かくして多少の不安要素はあるものの、深雪達一行は将軍と裏切り要員を連れて上層部の探索を開始するのであった。
その頃、本物の将軍である方の司波達也はというと、本物の攘夷志士である方の七草真由美と共に中層部の奥へと進んで行っていた。
「見ろ桂、この辺には敵らしき者達が見当たらない。奥へ進むべきだろうか」
「案ずるな将軍、きっと蓮蓬の者達はランチタイムなのであろう。さあこの隙に奥へと進んで装置を破壊しに行こうではないか」
「うむ」
蓮蓬軍の姿が無い今を好機と捉えて真由美は達也をどんどん奥へと進ませ自分も後に続く。
「達也殿が妹を護る為に向かっていった、ならば我々も我々の目的を果たさねばならぬ、こちらの世界も負けじと向こうの者達に遅れを取ってはいかぬからな」
「さすがは俺達の国の将軍だ。その勇気を賞賛してこの桂小太郎、地獄の果てまでついて行ってやろう」
調子の良い事を言いながら達也をさらに人気の少ない方向へ誘導させていく真由美。背後か彼の後をついて行く彼女の表情には不敵な笑みが
(クックック、愚かなり将軍。達也殿はともかく貴様であれば容易に討ち取れる事ぐらい既に我々攘夷志士は見切っている、達也殿を真由美殿の協力で分断させたのも狙いの一つよ。誰もいないこの階層で事故死を装って葬ってくれるわ……)

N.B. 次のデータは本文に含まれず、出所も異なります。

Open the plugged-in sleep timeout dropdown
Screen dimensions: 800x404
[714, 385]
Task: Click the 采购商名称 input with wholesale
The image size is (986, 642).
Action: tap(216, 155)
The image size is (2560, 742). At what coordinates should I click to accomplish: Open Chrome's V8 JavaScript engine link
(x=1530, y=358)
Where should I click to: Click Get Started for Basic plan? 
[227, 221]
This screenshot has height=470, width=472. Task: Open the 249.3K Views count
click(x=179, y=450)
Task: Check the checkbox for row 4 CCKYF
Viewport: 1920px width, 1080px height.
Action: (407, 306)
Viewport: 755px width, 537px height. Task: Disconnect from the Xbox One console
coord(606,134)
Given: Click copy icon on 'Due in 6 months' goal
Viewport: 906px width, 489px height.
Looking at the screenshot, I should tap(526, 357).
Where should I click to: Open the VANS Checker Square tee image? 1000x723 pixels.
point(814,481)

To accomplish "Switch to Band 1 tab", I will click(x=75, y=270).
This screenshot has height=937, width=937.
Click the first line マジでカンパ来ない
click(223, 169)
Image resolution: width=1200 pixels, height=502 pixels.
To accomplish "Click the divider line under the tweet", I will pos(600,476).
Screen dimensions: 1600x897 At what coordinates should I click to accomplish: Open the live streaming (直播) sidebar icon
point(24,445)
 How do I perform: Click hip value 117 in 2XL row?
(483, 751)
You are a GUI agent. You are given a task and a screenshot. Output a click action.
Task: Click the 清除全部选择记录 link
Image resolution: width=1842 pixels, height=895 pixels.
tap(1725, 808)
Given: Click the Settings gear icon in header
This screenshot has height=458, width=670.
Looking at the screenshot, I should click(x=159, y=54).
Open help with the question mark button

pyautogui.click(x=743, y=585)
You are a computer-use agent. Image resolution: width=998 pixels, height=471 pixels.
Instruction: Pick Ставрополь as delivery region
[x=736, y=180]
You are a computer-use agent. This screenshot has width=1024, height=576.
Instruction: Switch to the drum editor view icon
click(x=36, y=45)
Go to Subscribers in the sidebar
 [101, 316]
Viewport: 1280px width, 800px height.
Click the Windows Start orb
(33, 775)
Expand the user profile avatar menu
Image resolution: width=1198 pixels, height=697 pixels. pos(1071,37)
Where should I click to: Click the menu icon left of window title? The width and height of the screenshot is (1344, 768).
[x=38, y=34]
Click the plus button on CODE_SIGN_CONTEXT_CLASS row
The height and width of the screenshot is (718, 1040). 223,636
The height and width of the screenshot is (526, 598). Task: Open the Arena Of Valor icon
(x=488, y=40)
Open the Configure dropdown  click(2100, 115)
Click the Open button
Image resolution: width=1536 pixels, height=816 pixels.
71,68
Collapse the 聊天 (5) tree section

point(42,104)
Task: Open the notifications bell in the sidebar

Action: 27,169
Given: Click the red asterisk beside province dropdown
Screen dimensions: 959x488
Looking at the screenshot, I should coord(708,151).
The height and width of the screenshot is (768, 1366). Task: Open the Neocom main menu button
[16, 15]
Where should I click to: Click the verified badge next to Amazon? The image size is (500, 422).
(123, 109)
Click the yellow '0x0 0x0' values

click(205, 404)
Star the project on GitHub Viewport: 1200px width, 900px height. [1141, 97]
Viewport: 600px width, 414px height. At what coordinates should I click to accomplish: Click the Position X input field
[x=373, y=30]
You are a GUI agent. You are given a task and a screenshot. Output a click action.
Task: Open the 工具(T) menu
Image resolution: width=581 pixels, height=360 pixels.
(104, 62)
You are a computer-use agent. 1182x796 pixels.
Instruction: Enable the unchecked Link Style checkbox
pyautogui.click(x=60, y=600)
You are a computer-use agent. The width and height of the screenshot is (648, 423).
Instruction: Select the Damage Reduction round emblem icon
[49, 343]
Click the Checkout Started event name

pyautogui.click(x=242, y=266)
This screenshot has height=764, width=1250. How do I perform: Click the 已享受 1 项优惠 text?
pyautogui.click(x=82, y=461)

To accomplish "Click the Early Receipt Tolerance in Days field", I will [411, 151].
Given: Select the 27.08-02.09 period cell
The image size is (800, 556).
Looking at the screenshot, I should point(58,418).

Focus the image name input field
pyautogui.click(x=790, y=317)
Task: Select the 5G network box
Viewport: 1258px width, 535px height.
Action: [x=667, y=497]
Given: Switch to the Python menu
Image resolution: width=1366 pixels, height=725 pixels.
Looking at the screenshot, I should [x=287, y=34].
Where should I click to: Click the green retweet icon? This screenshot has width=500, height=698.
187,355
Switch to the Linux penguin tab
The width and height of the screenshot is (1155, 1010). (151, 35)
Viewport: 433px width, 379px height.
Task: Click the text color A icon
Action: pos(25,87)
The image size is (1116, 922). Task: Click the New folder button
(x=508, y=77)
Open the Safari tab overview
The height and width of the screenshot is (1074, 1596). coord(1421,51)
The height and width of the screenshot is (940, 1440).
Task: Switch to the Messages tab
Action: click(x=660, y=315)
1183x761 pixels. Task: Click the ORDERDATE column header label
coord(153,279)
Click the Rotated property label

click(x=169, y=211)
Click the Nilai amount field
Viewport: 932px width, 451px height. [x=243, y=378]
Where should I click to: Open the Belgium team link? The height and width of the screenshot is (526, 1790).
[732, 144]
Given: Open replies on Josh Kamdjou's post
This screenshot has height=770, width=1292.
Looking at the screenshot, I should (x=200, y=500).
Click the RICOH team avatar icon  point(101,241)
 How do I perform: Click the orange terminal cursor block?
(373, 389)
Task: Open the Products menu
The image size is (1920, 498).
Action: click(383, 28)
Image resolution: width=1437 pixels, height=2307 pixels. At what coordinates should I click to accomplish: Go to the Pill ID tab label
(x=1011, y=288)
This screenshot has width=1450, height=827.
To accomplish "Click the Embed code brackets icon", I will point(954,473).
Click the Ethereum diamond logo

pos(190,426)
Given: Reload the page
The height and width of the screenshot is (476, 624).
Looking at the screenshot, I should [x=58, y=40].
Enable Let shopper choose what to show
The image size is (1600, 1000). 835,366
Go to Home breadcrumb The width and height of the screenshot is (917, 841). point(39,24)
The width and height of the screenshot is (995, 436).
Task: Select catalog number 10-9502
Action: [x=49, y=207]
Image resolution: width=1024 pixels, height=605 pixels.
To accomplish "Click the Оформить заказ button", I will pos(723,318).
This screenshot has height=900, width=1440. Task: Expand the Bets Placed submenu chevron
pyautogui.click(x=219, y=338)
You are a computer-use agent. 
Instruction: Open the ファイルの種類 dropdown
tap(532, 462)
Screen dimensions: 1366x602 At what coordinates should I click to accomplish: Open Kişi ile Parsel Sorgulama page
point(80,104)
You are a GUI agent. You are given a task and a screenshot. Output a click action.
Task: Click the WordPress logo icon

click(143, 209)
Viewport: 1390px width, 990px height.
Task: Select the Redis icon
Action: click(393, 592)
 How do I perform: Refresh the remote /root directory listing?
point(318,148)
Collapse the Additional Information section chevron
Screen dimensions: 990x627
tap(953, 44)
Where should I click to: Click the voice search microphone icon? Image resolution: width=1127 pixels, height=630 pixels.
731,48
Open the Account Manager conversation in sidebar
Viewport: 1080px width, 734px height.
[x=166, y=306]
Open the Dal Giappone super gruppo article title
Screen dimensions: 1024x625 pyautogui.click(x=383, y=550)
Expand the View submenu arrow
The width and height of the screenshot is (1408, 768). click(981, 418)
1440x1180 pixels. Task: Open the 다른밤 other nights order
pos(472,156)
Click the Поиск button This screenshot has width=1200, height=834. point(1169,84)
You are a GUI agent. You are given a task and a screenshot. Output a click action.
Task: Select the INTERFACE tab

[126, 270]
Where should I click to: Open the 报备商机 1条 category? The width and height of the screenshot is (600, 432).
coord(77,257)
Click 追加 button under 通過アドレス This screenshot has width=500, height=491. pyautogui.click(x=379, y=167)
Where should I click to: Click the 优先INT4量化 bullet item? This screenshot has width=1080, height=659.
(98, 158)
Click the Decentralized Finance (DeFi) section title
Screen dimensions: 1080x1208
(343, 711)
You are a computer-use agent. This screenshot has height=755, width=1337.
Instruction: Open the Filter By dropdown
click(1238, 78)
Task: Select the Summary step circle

彼女の狙いは地球を飛び立つ前からずっと実行しようとしていた将軍の暗殺。やはりまだ諦めていなかった様子で彼等を上手く口車に乗せて(少なくとも本人達はそう思っている)、皆がいない所で将軍を謀殺しようと企んでいたのだ。
「背中が隙だらけだぞ将軍……覚悟!」
こちらに背を向け進んでいく達也に向かって、手首にはめたCADが正常なのを確認して魔法式を展開しようとする真由美、だが
「くおらぁ! 何やらかそうとしてんだ貴様ァァァァァァ!!!」
「どぉふぅ!!!」
背後からの突然の奇襲。真由美の後頭部に飛び蹴りをかまして彼女を前のめりに床に激突させた。
それは陸奥から要請を受けて将軍と攘夷志士の追跡を行っていた
「今将軍に向かって何をぶっ放そうとした桂ァ!!」
「あれ? どうしたのだ摩利殿、こんな危険区域まで来ては危ないではないか」
「そんな危険地区に狡猾に将軍をノコノコ連れて行ったのはどこのどいつだ!!」
後頭部を押さえながら上体を起こしてこちらに振り返って来た真由美に叫んだのは蹴りを入れた張本人である渡辺摩利だった。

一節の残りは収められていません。